I'm not worried about myself, but I worry about my patients that are sick. You can still spread the virus even if you're asymptomatic. They are reserving testing for the sickest patients, and quite frankly they don't want to know that we tested positive. The city can just not afford asymptomatic workers to be put out. It's too expensive and we have no damn staff.
We are underpaid. We're underequipped and we're the front line of the city's crisis right now. We particularly need N95s and at least one N95 issued per shift. The standards by the Center for Disease Control and New York state was one N95 per patient. Reusing PPE is completely out of the question. That's the baseline of our practice.
If we had more PPE in the hospital or EMS, we would not be so damn afraid to show up to these calls. We are scared of infecting our families. I have elderly parents and a child at home so I’m staying elsewhere now. I called the Four Seasons Hotel; they were nice enough to put up the ad [for free rooms for health care workers]. But they told me there is no room.
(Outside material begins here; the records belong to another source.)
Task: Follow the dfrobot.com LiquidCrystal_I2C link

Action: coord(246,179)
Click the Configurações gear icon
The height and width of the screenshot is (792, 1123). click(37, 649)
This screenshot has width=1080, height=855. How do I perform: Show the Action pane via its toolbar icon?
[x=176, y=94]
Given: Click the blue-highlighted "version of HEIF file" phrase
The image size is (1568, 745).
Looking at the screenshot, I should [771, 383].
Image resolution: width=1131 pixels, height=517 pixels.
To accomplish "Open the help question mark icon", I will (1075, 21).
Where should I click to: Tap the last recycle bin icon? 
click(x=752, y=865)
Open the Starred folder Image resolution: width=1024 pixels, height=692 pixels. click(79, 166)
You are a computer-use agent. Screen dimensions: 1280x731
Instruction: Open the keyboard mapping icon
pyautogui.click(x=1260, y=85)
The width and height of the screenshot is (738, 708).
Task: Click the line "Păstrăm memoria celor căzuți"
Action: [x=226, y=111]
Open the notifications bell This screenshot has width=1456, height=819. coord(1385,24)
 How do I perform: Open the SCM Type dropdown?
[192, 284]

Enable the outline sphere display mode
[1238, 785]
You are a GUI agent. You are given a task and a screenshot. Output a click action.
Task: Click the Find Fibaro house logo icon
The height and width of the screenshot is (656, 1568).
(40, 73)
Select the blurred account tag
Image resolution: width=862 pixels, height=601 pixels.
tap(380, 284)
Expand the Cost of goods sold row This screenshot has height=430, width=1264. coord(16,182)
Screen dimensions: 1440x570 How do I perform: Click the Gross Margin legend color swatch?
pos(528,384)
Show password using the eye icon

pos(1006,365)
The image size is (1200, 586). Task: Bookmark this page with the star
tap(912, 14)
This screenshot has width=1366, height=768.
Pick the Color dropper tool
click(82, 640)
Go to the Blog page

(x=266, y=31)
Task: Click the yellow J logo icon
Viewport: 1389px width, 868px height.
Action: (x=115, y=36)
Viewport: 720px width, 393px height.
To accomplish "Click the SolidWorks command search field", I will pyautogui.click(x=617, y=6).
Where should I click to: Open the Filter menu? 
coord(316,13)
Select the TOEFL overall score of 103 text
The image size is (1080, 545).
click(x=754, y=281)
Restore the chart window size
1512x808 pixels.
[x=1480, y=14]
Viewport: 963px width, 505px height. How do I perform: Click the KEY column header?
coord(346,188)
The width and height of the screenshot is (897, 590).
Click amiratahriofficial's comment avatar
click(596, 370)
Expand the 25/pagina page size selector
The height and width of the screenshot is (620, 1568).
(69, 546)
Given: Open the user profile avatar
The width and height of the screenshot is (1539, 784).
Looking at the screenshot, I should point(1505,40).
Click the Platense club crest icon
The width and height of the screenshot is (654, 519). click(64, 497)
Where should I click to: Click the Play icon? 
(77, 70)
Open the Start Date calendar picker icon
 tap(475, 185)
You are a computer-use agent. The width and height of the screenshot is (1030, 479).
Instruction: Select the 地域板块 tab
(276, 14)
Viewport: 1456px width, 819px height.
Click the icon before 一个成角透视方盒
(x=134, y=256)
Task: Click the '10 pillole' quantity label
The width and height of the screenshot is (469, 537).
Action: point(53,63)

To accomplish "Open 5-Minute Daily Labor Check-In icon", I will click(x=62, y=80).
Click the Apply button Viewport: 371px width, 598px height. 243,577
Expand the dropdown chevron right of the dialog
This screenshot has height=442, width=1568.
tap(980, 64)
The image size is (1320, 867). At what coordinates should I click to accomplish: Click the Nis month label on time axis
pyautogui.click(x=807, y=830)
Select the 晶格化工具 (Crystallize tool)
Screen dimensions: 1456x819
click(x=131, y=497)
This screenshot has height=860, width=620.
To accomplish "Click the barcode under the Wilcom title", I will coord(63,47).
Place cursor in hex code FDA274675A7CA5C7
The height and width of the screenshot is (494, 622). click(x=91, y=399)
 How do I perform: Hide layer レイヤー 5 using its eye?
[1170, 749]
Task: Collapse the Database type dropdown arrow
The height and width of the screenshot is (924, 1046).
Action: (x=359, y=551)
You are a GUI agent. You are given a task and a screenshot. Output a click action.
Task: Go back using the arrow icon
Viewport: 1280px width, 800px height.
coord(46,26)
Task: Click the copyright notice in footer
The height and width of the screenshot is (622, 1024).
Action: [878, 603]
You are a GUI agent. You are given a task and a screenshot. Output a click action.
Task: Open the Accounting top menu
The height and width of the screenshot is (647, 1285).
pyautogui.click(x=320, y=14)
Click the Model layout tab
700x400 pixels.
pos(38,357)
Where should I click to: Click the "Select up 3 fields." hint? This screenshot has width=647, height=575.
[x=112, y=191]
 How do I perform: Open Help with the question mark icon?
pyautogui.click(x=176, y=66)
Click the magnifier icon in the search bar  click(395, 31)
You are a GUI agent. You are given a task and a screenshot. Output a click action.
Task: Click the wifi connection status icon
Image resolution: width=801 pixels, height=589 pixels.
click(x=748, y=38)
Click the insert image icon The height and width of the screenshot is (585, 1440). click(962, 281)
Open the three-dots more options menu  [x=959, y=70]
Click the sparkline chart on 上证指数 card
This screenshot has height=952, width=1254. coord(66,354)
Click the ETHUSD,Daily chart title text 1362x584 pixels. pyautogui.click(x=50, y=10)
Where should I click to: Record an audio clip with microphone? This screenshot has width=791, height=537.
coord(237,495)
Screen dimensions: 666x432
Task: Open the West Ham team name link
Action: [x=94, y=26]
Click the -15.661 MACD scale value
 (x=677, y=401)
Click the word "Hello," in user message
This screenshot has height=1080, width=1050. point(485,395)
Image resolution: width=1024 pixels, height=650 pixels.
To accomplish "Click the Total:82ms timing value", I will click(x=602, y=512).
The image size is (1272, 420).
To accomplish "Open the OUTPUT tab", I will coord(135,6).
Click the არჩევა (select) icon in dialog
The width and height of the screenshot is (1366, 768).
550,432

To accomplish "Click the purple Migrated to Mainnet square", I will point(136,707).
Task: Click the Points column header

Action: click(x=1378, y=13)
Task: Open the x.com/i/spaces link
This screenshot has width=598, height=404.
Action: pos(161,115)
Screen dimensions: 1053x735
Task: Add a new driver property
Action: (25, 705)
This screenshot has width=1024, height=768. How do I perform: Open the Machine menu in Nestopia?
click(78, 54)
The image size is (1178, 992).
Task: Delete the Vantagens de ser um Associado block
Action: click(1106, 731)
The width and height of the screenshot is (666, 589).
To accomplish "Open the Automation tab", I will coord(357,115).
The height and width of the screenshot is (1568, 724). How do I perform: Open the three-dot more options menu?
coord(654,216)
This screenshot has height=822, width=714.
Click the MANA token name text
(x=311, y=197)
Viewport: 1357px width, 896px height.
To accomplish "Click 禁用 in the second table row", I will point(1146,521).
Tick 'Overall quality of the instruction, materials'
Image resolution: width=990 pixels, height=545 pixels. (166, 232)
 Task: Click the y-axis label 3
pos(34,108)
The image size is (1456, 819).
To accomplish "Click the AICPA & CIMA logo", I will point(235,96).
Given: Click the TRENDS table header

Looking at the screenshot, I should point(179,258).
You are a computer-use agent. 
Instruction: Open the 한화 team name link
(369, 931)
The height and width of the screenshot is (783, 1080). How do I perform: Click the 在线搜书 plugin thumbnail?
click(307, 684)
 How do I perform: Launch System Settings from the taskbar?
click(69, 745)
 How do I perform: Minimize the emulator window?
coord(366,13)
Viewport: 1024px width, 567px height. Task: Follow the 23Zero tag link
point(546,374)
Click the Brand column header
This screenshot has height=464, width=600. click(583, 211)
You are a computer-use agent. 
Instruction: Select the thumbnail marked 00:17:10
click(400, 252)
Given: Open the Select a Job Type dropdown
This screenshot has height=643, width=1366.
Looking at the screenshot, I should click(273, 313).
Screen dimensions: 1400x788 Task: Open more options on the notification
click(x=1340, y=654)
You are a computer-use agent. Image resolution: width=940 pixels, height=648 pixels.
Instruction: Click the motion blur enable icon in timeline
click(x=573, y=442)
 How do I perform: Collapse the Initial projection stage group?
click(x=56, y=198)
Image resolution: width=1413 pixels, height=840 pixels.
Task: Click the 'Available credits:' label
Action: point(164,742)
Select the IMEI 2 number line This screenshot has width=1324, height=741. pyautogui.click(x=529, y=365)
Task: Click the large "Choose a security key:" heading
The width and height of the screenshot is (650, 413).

Most of us are young in EMS. Many in EMS have underlying medical conditions like asthma. One of them is now in critical condition, even though she just had mild asthma. I'm a cancer survivor. Do you think I want to be on the street with confirmed cases? No, but people need help, and this is not the time for me to back out. I'm being told to not work; my chances of getting out of the hospital if I had the diagnosis are 10 percent. But I’ve made my peace with it. People need help and I'm not just going to abandon these people.